[PROBLEM]: Present as a numbered list, skipping blank lines, only the lines from the one containing "This screenshot has height=1764, width=2099." up to and including the one containing "Looking at the image, I should click on (838, 674).".
** RECORDS SUPPLIED follows **
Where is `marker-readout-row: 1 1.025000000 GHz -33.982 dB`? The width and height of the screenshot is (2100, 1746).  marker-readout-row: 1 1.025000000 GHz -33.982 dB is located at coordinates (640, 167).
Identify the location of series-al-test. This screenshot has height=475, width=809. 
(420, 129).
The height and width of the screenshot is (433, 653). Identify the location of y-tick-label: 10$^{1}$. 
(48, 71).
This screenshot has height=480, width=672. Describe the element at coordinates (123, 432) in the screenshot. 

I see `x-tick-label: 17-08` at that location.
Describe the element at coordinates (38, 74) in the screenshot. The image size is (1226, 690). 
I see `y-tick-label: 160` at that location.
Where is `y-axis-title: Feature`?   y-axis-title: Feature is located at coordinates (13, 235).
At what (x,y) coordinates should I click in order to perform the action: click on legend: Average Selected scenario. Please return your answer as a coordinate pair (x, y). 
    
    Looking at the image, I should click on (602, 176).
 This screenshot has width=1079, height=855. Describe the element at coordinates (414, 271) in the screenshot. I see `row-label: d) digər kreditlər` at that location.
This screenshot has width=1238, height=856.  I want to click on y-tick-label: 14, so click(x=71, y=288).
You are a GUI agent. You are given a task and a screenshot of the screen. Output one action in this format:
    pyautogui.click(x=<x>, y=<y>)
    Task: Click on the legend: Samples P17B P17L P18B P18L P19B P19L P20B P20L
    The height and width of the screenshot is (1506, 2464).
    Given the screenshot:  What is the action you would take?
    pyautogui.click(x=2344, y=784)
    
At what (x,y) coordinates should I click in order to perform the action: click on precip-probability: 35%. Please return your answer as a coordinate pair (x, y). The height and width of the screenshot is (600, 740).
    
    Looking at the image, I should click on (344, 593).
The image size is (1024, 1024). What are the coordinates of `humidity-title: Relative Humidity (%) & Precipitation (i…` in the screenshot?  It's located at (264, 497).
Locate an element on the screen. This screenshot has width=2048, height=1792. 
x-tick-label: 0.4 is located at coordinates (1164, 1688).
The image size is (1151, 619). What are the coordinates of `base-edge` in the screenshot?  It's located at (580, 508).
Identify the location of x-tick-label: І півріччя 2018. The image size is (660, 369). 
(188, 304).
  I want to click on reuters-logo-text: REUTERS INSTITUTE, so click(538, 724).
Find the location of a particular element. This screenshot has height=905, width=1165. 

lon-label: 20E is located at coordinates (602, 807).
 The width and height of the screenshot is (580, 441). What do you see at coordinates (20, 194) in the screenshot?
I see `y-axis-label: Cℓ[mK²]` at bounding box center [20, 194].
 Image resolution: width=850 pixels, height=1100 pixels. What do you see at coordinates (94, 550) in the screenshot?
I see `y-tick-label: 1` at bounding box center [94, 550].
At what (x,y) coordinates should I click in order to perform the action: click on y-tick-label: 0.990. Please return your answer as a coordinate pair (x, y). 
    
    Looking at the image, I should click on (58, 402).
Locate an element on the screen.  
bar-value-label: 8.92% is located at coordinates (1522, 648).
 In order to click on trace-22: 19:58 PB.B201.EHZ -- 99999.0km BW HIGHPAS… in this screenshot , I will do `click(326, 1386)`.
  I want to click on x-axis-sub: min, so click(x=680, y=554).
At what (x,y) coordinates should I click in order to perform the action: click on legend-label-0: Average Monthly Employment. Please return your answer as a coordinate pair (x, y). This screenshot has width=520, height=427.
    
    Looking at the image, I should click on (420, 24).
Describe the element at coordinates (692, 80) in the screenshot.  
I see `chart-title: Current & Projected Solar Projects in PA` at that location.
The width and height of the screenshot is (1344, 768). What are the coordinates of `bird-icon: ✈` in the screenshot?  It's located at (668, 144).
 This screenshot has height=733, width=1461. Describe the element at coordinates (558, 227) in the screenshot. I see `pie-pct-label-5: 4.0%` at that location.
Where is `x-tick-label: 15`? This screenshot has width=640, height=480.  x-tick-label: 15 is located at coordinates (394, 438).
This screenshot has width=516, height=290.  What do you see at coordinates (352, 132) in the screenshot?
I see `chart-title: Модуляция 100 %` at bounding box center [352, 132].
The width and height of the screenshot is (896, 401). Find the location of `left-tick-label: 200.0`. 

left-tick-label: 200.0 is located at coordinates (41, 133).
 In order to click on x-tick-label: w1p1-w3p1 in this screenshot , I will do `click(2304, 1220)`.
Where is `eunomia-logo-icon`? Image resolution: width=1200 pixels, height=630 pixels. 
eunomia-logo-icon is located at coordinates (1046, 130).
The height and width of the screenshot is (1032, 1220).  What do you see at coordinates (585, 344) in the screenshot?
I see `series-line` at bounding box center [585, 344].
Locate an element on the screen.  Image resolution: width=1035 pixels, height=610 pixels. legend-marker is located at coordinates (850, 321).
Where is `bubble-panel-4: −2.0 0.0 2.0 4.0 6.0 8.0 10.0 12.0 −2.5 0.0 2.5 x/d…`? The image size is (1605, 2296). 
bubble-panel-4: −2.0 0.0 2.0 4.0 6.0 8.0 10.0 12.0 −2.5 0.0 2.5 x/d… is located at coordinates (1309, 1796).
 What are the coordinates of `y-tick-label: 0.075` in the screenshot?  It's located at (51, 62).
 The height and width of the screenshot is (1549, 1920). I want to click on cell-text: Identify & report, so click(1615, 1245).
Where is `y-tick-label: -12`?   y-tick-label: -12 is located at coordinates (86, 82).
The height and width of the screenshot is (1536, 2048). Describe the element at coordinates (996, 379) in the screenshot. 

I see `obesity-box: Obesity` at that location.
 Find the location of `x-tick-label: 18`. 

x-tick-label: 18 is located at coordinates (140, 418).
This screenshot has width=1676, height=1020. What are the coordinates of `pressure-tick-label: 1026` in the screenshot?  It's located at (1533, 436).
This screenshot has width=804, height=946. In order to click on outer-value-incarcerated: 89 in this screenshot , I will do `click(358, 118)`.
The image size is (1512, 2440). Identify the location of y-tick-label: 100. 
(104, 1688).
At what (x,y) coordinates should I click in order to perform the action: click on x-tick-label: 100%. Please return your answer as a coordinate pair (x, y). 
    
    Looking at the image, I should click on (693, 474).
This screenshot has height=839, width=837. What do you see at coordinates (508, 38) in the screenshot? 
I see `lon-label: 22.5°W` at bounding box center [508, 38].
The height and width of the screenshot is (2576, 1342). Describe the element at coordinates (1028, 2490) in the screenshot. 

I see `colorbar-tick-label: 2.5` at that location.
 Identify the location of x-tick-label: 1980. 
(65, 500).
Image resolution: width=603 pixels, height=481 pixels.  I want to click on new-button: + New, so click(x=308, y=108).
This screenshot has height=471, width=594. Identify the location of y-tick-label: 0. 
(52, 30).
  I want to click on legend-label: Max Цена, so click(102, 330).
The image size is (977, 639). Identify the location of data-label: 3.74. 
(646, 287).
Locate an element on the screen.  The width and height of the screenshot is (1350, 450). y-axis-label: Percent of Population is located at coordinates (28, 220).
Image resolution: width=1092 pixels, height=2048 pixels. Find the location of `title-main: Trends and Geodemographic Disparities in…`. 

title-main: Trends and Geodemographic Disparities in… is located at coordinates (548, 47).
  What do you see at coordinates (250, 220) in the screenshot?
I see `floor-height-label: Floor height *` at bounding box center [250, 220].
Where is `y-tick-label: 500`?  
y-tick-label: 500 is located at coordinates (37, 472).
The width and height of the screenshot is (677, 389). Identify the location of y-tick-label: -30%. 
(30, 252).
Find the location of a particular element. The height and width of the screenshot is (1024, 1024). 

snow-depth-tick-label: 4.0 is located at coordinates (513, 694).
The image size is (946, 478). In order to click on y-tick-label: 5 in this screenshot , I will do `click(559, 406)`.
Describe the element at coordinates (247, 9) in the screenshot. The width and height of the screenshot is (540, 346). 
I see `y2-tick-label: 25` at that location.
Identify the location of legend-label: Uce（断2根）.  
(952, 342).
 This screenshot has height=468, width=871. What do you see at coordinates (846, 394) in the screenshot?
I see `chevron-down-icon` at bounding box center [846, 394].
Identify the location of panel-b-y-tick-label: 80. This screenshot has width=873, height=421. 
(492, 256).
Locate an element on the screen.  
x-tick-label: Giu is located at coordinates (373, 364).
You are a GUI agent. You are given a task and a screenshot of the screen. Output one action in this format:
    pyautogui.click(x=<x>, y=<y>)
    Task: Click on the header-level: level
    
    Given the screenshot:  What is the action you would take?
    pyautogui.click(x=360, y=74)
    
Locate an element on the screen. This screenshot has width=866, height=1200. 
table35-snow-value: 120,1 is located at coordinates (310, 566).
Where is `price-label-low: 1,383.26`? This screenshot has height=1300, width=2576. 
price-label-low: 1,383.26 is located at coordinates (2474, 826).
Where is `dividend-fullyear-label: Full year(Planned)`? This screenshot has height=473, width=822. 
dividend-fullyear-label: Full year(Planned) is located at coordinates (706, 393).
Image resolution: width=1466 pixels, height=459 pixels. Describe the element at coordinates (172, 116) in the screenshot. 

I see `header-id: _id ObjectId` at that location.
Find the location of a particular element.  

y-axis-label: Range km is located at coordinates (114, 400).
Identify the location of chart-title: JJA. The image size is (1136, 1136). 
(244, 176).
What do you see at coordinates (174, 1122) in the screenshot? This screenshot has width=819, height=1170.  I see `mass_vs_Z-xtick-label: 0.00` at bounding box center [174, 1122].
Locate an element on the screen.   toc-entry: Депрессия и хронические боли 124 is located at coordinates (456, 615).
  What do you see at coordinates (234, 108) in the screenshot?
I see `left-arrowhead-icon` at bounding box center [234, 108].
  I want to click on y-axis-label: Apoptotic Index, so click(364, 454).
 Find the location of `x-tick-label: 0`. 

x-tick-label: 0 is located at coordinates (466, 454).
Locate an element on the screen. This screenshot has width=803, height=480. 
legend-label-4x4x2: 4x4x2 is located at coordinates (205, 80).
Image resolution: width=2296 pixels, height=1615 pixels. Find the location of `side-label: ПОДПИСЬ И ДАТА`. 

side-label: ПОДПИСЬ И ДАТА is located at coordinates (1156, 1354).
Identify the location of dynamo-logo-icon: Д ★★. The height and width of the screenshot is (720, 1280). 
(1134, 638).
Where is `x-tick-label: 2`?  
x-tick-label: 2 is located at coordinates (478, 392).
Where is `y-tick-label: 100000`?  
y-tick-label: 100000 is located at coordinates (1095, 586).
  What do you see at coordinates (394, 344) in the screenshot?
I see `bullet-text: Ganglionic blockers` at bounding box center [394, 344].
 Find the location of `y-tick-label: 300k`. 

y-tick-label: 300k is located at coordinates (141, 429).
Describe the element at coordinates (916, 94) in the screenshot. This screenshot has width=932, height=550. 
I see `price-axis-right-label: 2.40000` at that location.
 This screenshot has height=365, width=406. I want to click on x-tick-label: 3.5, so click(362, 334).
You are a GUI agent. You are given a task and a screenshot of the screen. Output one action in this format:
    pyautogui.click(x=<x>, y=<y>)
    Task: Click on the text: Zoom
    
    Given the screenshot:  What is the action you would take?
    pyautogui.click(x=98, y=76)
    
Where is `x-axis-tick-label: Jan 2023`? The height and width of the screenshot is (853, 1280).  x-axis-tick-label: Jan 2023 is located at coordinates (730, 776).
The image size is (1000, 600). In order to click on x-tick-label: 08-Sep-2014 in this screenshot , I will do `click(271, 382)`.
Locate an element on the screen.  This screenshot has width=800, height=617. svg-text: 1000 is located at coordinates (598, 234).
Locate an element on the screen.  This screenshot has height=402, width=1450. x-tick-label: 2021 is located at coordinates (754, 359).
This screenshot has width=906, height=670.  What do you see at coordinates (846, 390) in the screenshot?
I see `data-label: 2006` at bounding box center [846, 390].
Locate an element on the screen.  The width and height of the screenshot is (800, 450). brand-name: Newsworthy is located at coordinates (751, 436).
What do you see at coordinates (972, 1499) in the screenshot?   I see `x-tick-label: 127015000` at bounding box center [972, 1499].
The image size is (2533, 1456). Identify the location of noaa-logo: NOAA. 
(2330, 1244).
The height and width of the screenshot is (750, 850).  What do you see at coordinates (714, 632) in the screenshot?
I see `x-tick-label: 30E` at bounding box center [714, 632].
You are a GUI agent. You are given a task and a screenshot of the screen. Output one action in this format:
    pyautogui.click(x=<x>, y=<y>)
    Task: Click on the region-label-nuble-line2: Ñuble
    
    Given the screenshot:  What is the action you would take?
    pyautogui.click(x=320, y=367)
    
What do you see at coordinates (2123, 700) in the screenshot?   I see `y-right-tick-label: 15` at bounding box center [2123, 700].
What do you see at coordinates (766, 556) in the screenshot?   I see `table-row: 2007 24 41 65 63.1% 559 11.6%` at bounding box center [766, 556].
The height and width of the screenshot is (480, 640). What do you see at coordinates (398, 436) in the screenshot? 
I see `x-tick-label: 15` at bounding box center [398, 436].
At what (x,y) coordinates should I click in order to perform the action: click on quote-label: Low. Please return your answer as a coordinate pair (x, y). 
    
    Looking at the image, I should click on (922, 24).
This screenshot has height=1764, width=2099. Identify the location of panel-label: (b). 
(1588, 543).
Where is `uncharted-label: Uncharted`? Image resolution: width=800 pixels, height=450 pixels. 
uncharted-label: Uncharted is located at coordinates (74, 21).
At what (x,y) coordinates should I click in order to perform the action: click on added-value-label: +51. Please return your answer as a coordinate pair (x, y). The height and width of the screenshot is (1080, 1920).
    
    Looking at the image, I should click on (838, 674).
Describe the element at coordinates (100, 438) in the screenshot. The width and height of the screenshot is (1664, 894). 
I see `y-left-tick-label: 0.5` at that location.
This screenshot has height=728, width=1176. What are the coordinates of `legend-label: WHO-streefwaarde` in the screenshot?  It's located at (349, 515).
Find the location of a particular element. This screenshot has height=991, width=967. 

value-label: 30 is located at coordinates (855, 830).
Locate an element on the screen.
** End of RECORDS SUPPLIED **
[EXERCISE OUTPUT]:
1. This screenshot has height=1764, width=2099. Identify the location of panel-label: (b). 
2. (1588, 543).
3. Where is `uncharted-label: Uncharted`? Image resolution: width=800 pixels, height=450 pixels. 
4. uncharted-label: Uncharted is located at coordinates (74, 21).
5. At what (x,y) coordinates should I click in order to perform the action: click on added-value-label: +51. Please return your answer as a coordinate pair (x, y). The height and width of the screenshot is (1080, 1920).
6.     Looking at the image, I should click on (838, 674).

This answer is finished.